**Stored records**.
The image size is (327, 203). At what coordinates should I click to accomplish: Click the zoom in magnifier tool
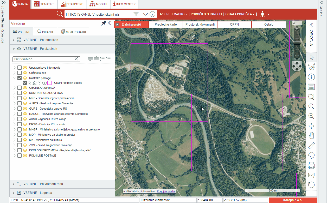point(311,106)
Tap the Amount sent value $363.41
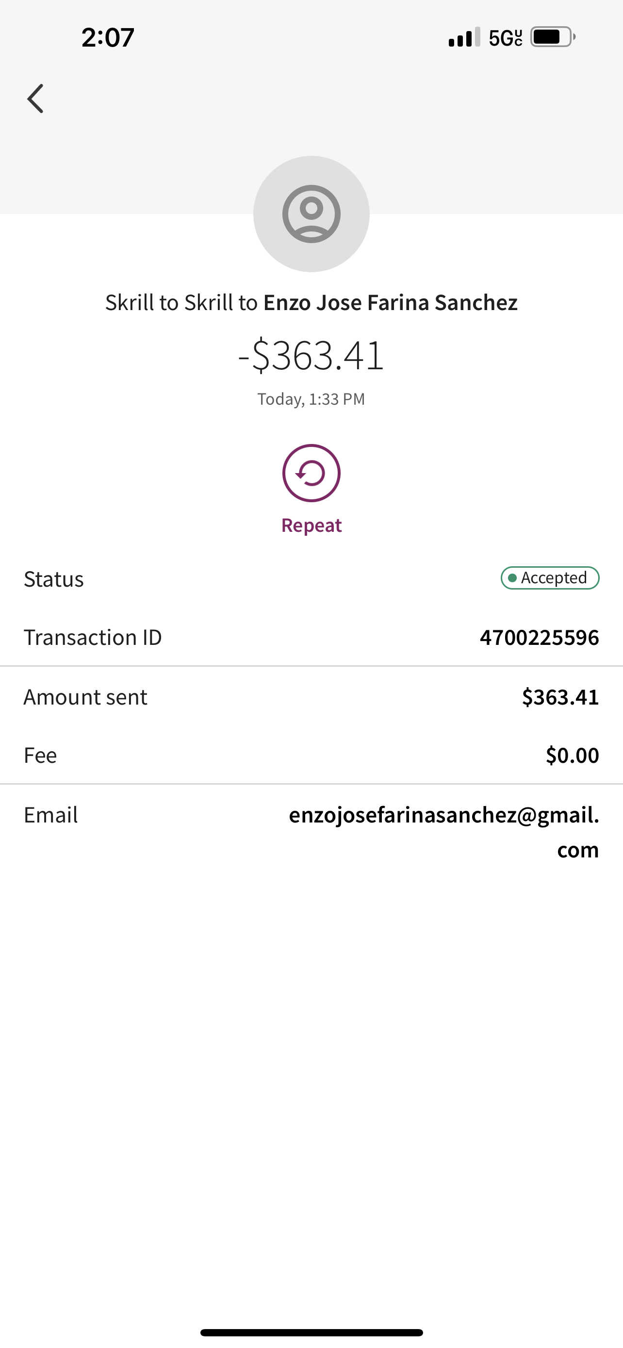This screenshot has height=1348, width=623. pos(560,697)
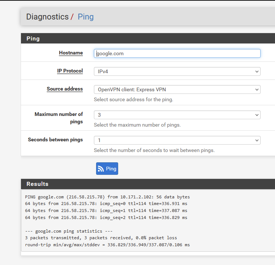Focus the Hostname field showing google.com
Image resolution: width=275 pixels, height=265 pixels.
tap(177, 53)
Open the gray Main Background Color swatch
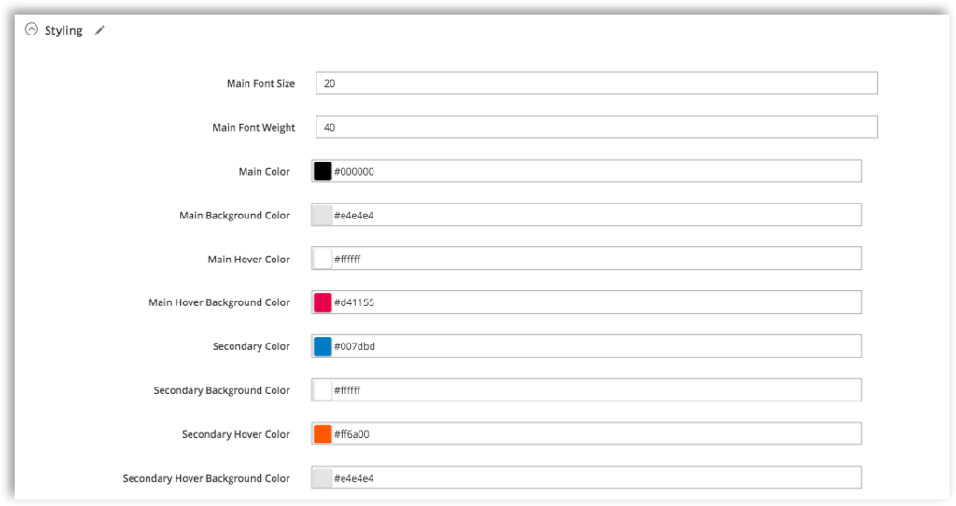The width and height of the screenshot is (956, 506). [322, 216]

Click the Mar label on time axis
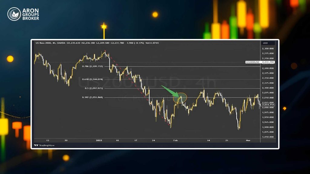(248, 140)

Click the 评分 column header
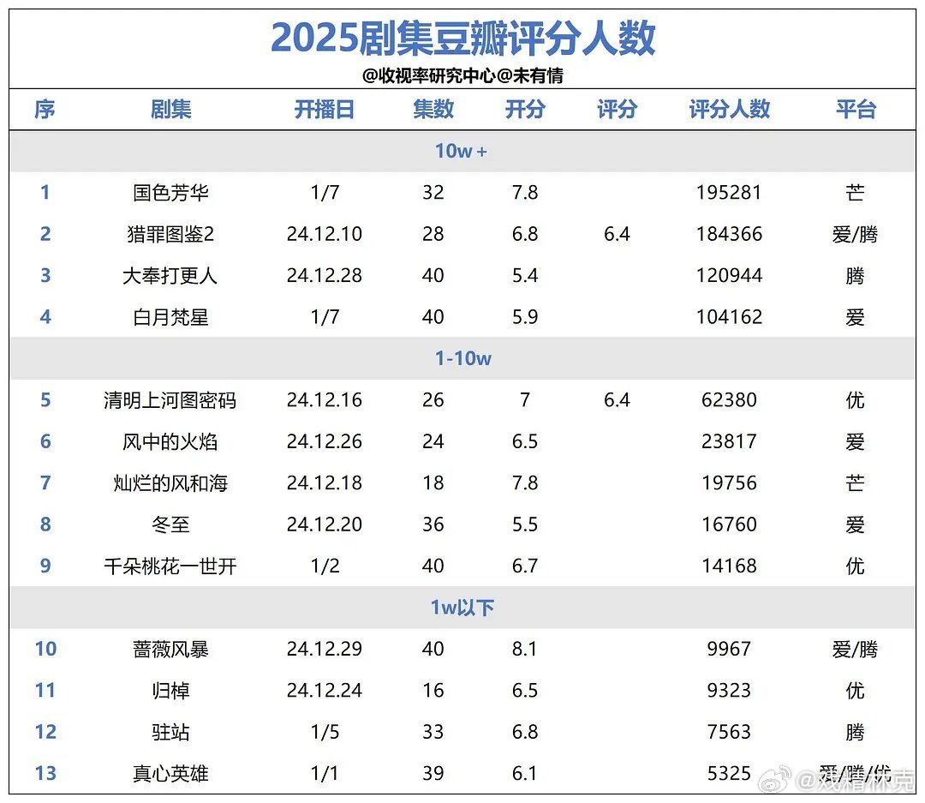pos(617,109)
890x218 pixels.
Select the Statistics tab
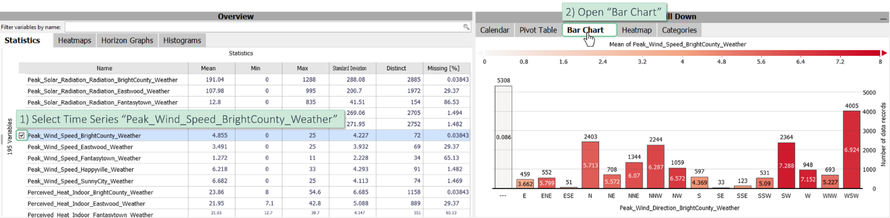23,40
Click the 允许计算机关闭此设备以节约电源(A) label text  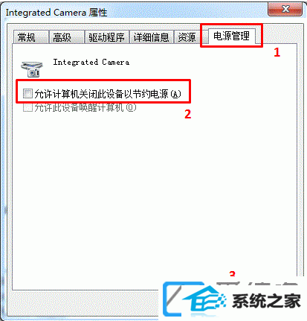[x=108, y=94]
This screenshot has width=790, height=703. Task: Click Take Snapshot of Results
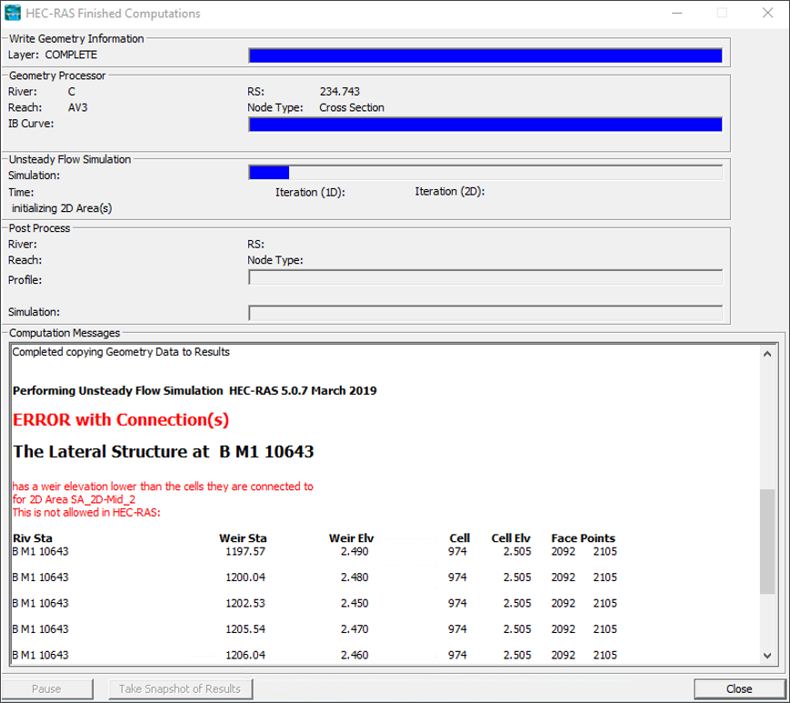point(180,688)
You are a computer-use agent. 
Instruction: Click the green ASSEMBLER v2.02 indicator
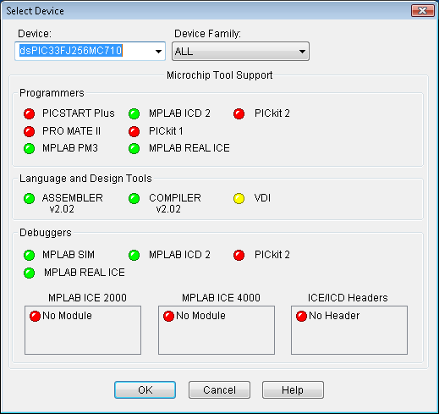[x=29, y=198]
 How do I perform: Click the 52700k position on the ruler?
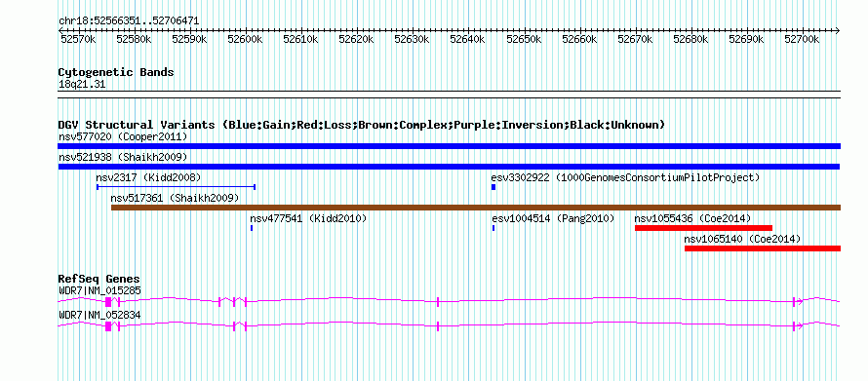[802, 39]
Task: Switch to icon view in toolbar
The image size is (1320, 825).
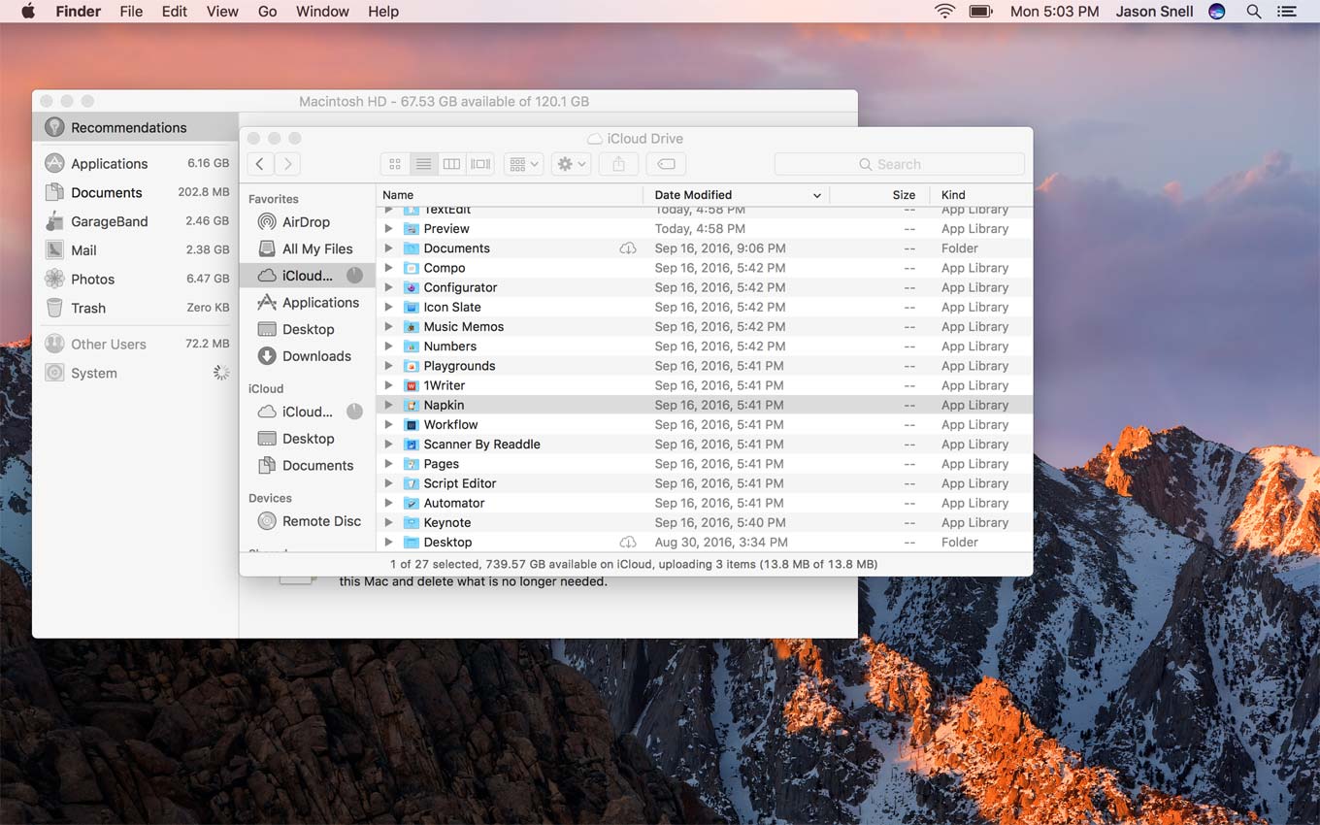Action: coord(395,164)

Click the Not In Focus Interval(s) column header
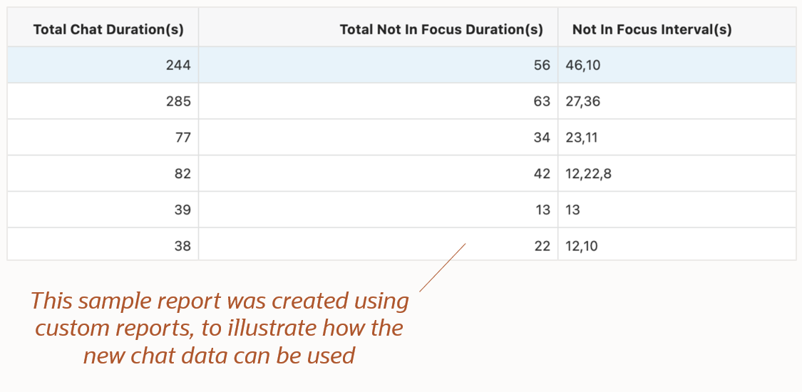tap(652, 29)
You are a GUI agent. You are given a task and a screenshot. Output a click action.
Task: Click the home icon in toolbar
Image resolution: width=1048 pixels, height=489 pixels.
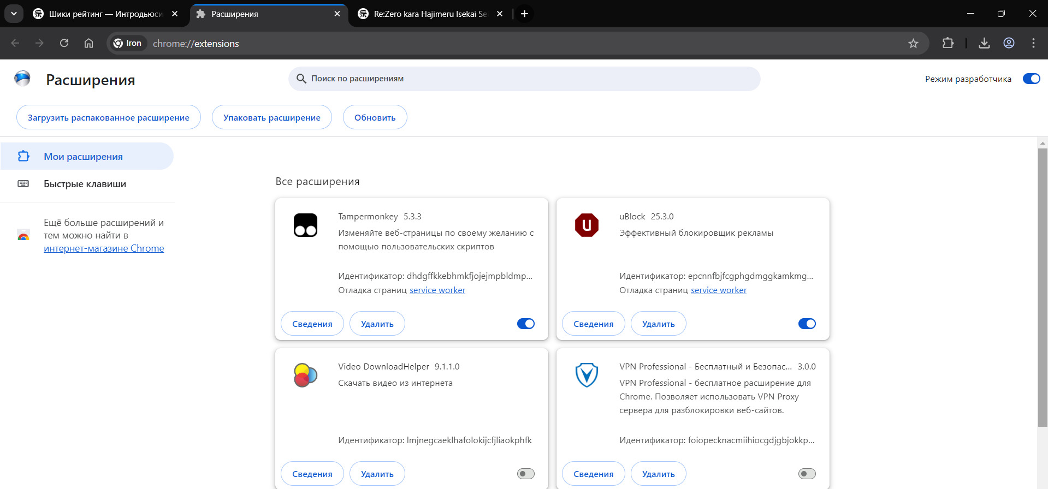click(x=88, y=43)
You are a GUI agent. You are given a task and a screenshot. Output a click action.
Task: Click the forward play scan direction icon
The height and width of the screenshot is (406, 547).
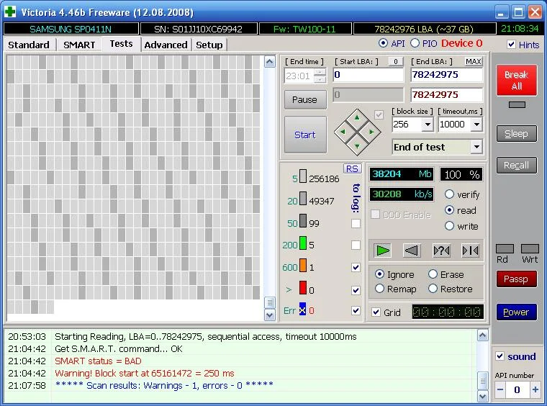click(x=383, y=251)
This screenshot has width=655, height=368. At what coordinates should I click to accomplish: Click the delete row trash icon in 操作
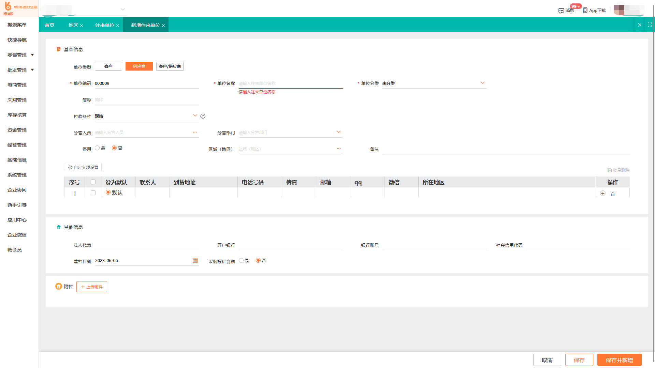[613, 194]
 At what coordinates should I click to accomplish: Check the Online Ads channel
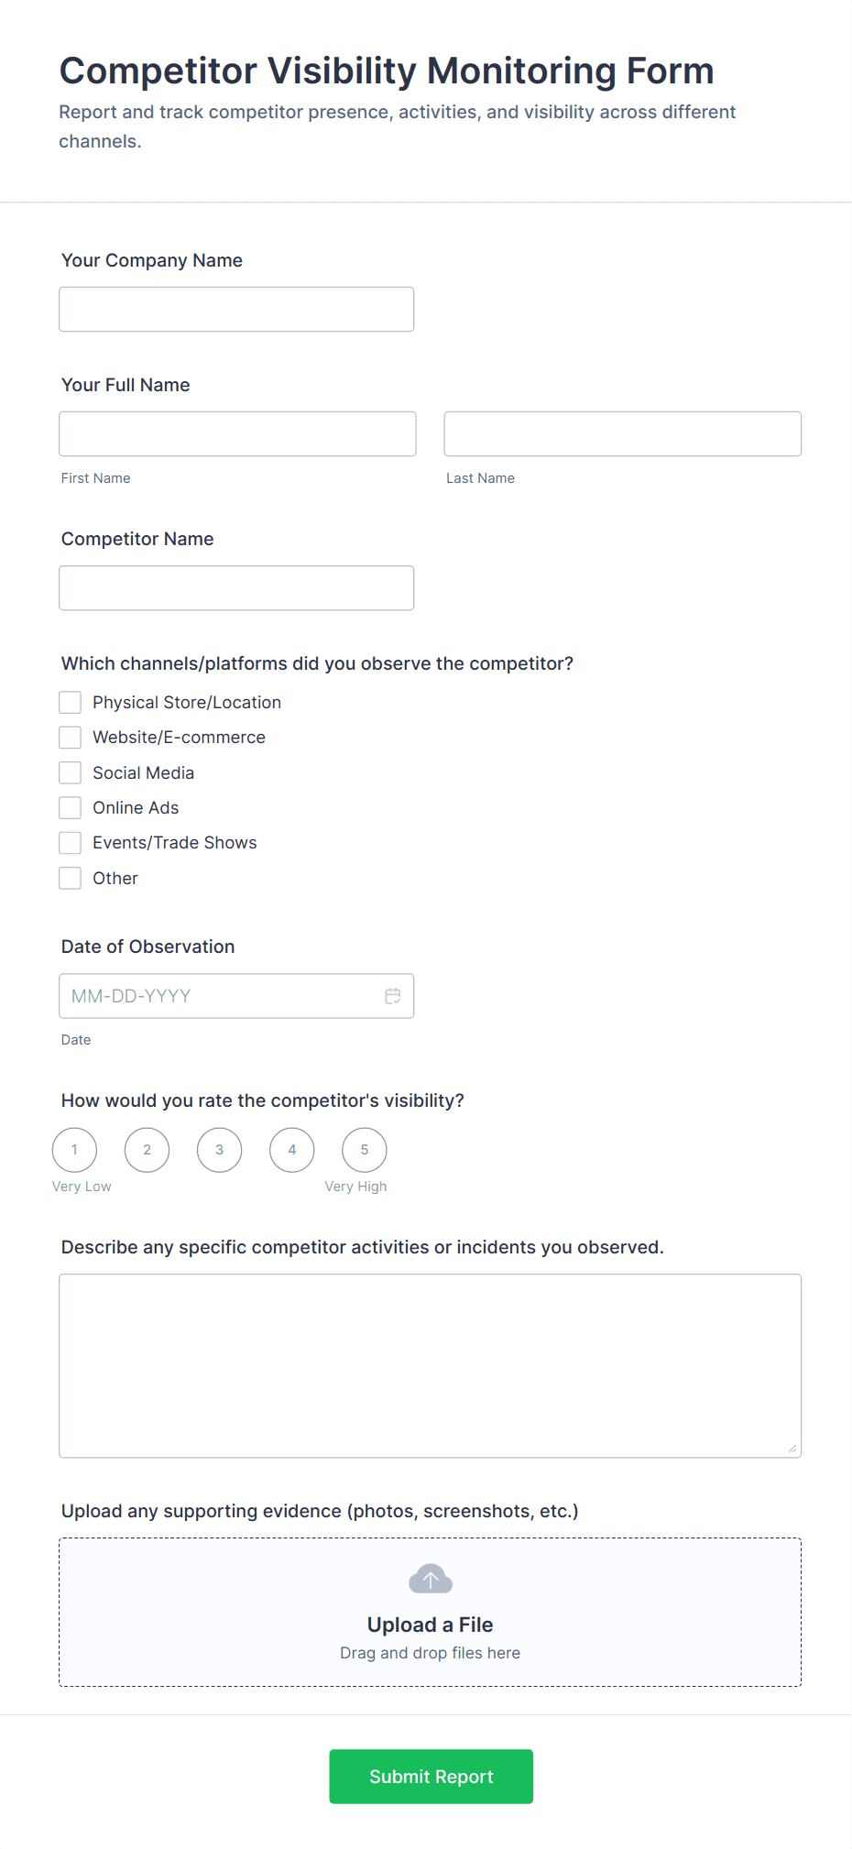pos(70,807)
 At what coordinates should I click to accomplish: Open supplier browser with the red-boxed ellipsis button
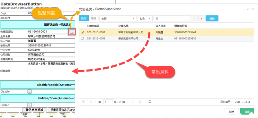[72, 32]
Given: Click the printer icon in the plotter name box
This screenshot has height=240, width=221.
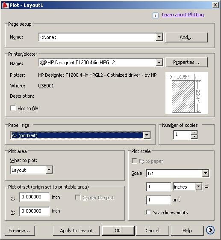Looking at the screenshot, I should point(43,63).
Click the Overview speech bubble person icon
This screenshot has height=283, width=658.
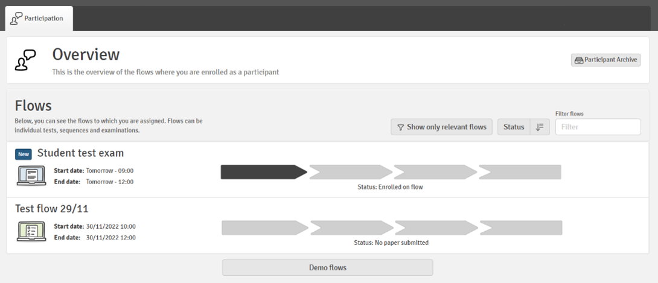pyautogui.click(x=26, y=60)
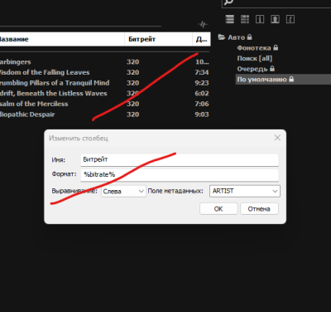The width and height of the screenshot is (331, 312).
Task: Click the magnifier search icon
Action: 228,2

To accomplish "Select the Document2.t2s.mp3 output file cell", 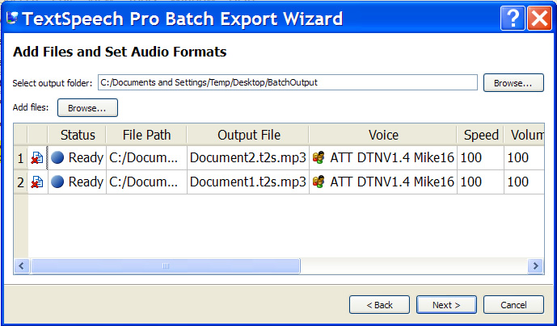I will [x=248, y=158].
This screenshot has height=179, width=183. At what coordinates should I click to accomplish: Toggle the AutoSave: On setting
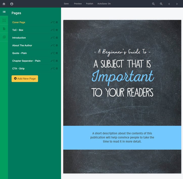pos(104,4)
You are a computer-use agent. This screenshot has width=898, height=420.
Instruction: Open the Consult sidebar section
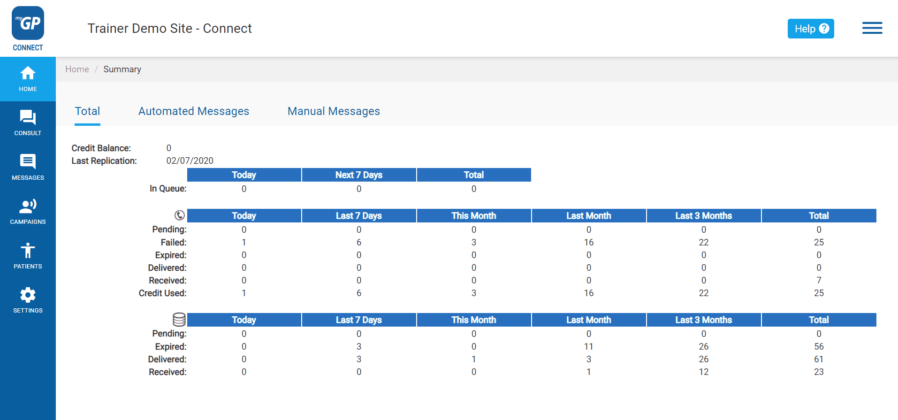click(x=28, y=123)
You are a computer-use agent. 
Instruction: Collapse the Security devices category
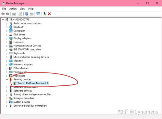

**WHAT IS NEEDED**. Your task is to reproduce the entries above word for word, from the first line through the line with "890x218 pixels.", and please leave out any pictures.

**SOLUTION FOR THIS EXERCISE**.
The image size is (327, 203). At what coordinates should I click to accomplish: Click the zoom in magnifier tool
point(311,106)
Tap the Amount sent value $363.41
This screenshot has height=1348, width=623. pos(560,697)
Focus the Hostname field showing google.com
Image resolution: width=275 pixels, height=265 pixels.
tap(177, 53)
Open the gray Main Background Color swatch
The width and height of the screenshot is (956, 506). [322, 216]

Click the Mar label on time axis
(248, 140)

Click the 评分 column header
pos(617,109)
890x218 pixels.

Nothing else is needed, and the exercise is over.